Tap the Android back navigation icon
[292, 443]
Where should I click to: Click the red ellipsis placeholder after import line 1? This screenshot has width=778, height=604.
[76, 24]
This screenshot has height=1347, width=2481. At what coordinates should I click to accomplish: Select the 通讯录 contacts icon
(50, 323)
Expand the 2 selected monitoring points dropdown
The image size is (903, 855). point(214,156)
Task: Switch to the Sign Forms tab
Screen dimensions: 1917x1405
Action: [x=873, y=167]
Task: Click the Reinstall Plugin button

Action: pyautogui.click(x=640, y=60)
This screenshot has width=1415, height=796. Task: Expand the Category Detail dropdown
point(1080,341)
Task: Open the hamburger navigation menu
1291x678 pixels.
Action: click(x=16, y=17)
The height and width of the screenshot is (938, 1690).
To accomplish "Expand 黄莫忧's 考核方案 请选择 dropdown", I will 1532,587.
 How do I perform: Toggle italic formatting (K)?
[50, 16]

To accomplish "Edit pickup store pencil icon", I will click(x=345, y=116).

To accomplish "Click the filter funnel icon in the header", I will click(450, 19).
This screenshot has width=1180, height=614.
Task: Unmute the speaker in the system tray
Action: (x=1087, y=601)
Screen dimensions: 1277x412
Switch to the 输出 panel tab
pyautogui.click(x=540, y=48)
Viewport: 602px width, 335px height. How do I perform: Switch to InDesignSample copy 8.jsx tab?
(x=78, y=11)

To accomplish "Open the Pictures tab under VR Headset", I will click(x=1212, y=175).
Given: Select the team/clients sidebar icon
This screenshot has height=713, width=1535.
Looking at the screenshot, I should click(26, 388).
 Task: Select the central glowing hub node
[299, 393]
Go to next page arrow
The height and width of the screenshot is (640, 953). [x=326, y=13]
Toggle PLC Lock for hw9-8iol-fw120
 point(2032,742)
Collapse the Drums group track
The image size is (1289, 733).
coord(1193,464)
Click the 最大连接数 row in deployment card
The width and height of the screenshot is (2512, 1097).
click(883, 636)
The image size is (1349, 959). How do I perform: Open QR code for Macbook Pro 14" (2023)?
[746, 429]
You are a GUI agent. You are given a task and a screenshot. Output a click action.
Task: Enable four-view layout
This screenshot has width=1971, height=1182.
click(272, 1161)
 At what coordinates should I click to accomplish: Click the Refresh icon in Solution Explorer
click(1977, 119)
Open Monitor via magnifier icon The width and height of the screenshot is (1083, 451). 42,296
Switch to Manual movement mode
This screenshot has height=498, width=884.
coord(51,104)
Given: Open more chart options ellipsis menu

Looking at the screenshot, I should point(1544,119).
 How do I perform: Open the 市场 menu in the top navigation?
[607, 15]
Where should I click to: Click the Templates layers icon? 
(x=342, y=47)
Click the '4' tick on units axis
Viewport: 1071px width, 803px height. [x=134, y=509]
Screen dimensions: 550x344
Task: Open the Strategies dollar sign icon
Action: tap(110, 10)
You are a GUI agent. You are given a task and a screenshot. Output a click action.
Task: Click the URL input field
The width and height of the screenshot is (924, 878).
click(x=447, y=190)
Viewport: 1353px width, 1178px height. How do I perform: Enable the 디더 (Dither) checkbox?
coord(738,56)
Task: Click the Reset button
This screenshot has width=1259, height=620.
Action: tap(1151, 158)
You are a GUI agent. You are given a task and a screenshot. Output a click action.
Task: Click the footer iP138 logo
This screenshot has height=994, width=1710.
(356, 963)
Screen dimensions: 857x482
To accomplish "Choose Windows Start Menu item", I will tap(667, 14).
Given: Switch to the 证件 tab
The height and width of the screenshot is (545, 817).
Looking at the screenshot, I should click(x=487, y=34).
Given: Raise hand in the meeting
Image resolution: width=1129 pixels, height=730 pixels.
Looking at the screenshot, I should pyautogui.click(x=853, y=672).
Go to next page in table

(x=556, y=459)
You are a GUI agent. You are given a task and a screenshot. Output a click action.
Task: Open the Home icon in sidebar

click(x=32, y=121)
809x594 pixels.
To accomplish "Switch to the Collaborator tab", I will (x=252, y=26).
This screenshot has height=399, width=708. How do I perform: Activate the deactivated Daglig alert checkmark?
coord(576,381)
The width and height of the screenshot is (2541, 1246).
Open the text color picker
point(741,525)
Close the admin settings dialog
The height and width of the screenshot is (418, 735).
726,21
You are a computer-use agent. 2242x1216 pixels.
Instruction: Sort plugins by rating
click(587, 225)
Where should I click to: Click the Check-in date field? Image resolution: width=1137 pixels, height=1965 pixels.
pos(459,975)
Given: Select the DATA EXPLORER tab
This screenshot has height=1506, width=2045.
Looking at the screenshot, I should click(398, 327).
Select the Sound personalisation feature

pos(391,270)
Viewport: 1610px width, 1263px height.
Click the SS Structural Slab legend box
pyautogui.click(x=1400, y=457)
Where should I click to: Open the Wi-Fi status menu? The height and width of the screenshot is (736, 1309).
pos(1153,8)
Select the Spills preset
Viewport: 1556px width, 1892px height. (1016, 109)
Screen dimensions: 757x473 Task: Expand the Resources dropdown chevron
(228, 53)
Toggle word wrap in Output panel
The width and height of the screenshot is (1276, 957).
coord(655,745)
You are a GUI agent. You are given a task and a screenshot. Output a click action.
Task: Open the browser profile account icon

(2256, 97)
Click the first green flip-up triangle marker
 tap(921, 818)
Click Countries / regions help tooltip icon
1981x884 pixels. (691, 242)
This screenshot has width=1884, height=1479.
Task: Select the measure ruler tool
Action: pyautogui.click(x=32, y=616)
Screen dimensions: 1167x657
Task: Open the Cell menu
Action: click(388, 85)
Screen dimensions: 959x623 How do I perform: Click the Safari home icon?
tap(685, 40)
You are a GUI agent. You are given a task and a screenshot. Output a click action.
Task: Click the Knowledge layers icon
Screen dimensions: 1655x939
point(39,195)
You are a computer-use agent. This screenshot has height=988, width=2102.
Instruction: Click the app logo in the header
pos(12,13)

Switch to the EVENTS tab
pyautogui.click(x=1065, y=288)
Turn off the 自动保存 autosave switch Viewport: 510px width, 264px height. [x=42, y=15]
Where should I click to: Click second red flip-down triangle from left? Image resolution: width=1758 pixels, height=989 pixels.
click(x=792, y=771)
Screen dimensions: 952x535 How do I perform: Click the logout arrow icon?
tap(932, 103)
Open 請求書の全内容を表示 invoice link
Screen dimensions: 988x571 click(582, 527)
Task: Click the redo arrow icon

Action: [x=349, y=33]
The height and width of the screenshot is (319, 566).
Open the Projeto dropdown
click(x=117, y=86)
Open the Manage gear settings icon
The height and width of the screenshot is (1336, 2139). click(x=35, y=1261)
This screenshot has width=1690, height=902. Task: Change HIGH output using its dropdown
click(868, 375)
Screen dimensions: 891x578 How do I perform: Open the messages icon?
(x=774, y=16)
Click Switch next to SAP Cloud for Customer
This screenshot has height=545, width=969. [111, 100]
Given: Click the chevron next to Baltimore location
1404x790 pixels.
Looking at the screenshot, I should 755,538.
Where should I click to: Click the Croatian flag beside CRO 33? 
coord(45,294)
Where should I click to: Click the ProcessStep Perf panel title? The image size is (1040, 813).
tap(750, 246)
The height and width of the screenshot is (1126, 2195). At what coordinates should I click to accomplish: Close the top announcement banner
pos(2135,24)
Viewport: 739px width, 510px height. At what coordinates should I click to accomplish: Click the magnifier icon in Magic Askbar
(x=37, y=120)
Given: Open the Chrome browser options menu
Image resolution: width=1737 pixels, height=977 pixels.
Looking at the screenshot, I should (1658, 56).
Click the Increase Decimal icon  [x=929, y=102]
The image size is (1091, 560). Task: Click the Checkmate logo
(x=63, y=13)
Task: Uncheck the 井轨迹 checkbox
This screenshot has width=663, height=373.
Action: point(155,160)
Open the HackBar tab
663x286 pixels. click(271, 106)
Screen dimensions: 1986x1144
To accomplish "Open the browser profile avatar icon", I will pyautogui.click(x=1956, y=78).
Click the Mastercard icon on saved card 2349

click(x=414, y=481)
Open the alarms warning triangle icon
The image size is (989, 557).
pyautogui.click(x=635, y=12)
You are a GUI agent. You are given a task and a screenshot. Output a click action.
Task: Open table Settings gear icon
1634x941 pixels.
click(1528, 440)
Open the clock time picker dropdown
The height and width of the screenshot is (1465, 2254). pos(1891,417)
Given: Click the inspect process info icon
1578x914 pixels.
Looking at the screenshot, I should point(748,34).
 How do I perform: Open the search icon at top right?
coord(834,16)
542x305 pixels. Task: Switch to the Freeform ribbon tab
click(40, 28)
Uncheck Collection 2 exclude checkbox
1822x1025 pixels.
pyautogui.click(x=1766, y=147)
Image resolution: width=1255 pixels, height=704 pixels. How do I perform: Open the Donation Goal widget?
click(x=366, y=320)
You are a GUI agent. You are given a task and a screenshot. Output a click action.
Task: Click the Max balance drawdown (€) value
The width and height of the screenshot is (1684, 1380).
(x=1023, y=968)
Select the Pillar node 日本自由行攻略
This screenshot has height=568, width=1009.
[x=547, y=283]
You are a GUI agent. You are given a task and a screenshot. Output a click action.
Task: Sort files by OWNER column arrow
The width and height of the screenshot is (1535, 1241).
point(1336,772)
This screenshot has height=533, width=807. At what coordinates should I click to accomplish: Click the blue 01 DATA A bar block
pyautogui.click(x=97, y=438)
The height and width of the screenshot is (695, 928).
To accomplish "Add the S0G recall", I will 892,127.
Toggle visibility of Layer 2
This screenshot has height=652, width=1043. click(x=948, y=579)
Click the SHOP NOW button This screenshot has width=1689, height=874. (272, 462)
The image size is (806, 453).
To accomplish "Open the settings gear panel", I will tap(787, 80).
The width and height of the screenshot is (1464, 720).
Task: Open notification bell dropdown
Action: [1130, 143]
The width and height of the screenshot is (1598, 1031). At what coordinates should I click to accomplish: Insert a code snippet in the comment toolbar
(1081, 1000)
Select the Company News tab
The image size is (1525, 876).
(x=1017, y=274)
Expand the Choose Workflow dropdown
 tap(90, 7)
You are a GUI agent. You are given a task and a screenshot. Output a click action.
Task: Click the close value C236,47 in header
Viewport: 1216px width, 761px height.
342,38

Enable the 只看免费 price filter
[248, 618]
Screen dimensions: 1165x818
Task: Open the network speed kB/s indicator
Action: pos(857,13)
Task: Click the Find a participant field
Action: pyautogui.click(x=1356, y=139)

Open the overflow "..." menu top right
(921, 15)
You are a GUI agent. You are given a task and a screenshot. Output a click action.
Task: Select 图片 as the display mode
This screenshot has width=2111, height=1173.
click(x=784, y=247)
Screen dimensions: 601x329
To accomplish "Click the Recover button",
* * *
Please give the number of lines in the data above that contain the word "value", with nothing else.

2